EXTRACTED ENTRIES:

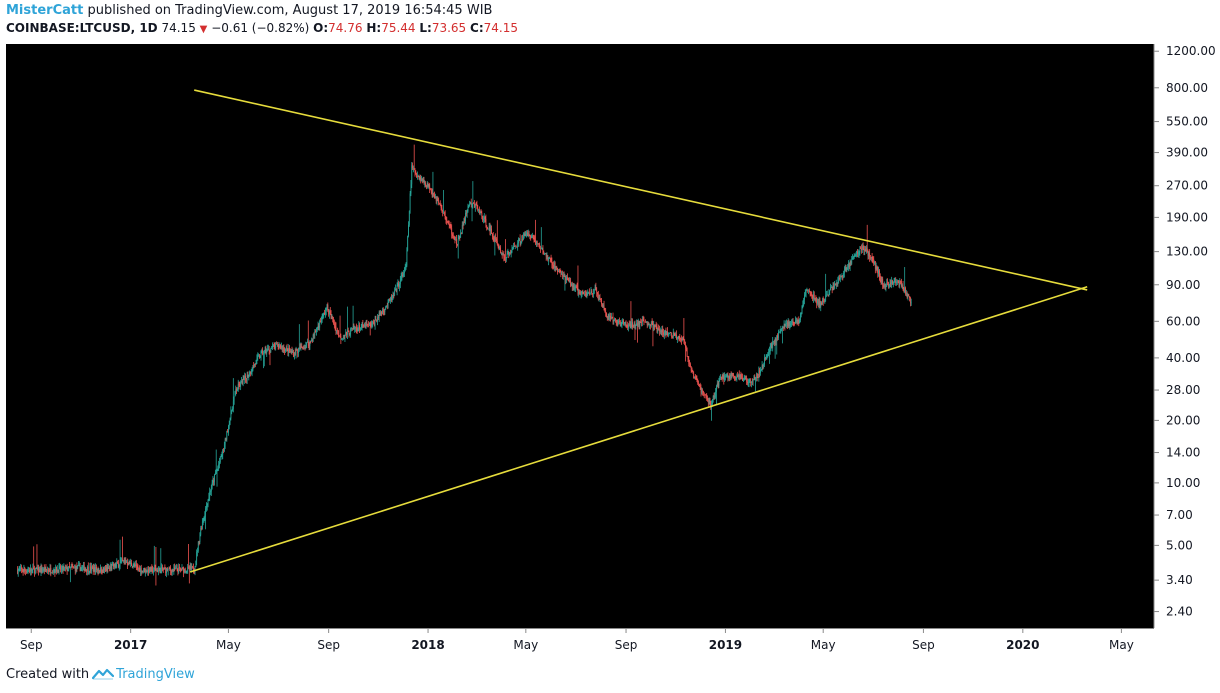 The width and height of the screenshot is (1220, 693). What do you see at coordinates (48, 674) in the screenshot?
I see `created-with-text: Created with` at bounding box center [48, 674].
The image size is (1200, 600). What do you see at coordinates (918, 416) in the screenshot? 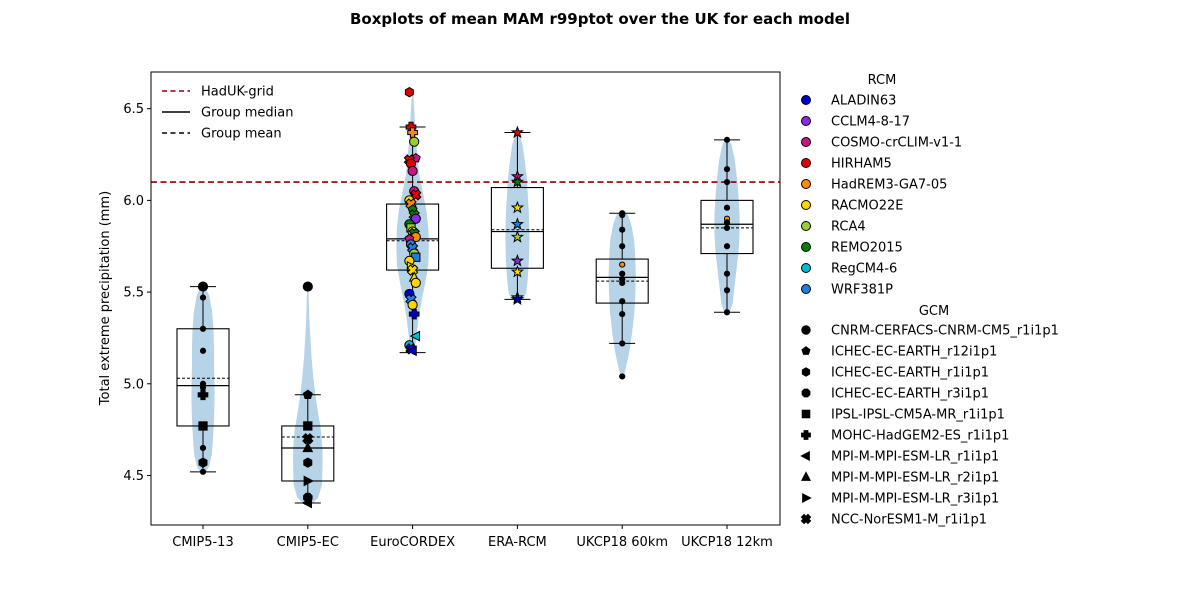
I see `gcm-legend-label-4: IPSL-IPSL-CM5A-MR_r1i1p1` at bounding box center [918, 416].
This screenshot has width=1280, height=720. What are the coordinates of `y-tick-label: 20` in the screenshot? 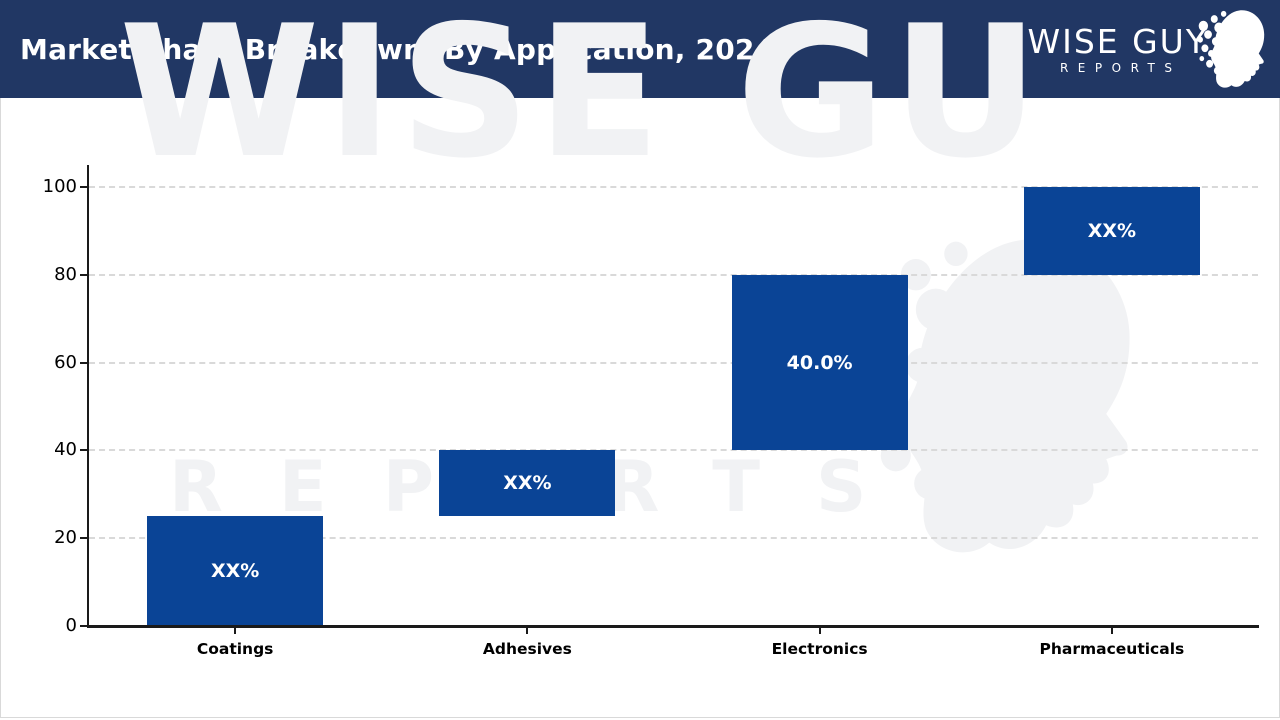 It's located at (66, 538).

YOUR GOAL: Switch "image size" to "screenshot size" in the stretch from the start of the items through the line containing "center [918, 416].", and give that stretch again with nothing else changed. Leave the pictures out.

REPLY:
 The width and height of the screenshot is (1220, 693). What do you see at coordinates (48, 674) in the screenshot?
I see `created-with-text: Created with` at bounding box center [48, 674].
The screenshot size is (1200, 600). What do you see at coordinates (918, 416) in the screenshot? 
I see `gcm-legend-label-4: IPSL-IPSL-CM5A-MR_r1i1p1` at bounding box center [918, 416].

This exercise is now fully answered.